**PROMPT:** Once you find a line containing the word "agent" in the entries below, copy it.

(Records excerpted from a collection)
□ □ □
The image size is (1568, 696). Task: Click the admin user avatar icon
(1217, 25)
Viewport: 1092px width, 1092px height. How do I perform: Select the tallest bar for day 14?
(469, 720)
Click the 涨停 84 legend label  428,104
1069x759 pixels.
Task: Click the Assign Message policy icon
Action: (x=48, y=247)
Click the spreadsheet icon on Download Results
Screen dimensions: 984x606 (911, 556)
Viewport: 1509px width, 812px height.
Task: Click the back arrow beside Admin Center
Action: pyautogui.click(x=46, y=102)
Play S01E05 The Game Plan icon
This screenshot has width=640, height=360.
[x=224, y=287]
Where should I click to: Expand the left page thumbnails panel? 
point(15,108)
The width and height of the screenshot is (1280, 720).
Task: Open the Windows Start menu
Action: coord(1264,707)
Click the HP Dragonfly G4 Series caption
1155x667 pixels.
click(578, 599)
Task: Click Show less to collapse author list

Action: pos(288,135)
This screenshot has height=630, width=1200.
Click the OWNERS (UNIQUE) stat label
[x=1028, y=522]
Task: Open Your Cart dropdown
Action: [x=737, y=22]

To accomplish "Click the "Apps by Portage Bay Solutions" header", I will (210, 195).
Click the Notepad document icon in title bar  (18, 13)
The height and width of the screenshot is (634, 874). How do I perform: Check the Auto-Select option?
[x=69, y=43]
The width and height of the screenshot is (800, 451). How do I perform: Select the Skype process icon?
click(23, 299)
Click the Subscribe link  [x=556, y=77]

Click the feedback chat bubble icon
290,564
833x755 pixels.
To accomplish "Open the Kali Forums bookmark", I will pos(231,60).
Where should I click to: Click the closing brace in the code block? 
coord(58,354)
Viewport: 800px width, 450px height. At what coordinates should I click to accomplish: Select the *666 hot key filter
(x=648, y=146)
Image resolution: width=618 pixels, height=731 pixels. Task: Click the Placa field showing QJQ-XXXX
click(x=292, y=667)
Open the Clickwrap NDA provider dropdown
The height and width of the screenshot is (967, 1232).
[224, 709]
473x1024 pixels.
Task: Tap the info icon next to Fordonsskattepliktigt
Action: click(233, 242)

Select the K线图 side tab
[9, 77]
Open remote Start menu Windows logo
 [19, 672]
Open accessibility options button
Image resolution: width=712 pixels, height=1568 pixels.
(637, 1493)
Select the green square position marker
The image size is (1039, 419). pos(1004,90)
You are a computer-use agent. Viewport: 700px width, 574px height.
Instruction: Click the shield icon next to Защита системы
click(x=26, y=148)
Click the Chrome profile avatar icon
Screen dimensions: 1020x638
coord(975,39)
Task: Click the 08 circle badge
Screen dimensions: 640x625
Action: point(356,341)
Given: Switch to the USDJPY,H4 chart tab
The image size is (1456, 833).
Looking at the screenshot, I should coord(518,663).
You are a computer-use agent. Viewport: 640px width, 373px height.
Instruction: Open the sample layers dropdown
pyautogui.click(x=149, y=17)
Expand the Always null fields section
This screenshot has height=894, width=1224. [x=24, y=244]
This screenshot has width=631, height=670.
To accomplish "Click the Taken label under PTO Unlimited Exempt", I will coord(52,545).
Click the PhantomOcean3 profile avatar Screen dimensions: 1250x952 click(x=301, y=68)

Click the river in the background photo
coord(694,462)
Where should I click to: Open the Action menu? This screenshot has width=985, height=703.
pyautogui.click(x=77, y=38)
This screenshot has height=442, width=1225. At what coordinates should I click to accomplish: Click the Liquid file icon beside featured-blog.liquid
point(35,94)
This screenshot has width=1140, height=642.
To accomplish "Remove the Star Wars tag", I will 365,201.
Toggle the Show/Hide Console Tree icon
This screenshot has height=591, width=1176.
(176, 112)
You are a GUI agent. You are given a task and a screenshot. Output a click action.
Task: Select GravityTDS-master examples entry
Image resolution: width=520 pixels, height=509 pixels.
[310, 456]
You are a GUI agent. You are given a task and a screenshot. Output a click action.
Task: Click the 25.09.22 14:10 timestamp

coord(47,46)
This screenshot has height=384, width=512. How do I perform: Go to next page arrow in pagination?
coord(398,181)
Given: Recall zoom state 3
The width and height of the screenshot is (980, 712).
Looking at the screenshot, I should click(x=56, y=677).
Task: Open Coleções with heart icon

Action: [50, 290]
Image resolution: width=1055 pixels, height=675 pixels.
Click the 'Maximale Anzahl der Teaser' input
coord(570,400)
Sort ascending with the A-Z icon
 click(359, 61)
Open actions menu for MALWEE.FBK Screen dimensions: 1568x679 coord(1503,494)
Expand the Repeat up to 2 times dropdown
□ □ □
**OUTPUT FOR THIS EXERCISE:**
You are a computer-use agent. Viewport: 700px width, 574px height.
You are a computer-use agent. Viewport: 640px width, 373px height.
You are a GUI agent. You are given a task and a screenshot. Output a click action.
You are a GUI agent. You are given a task and a screenshot. Output a click action.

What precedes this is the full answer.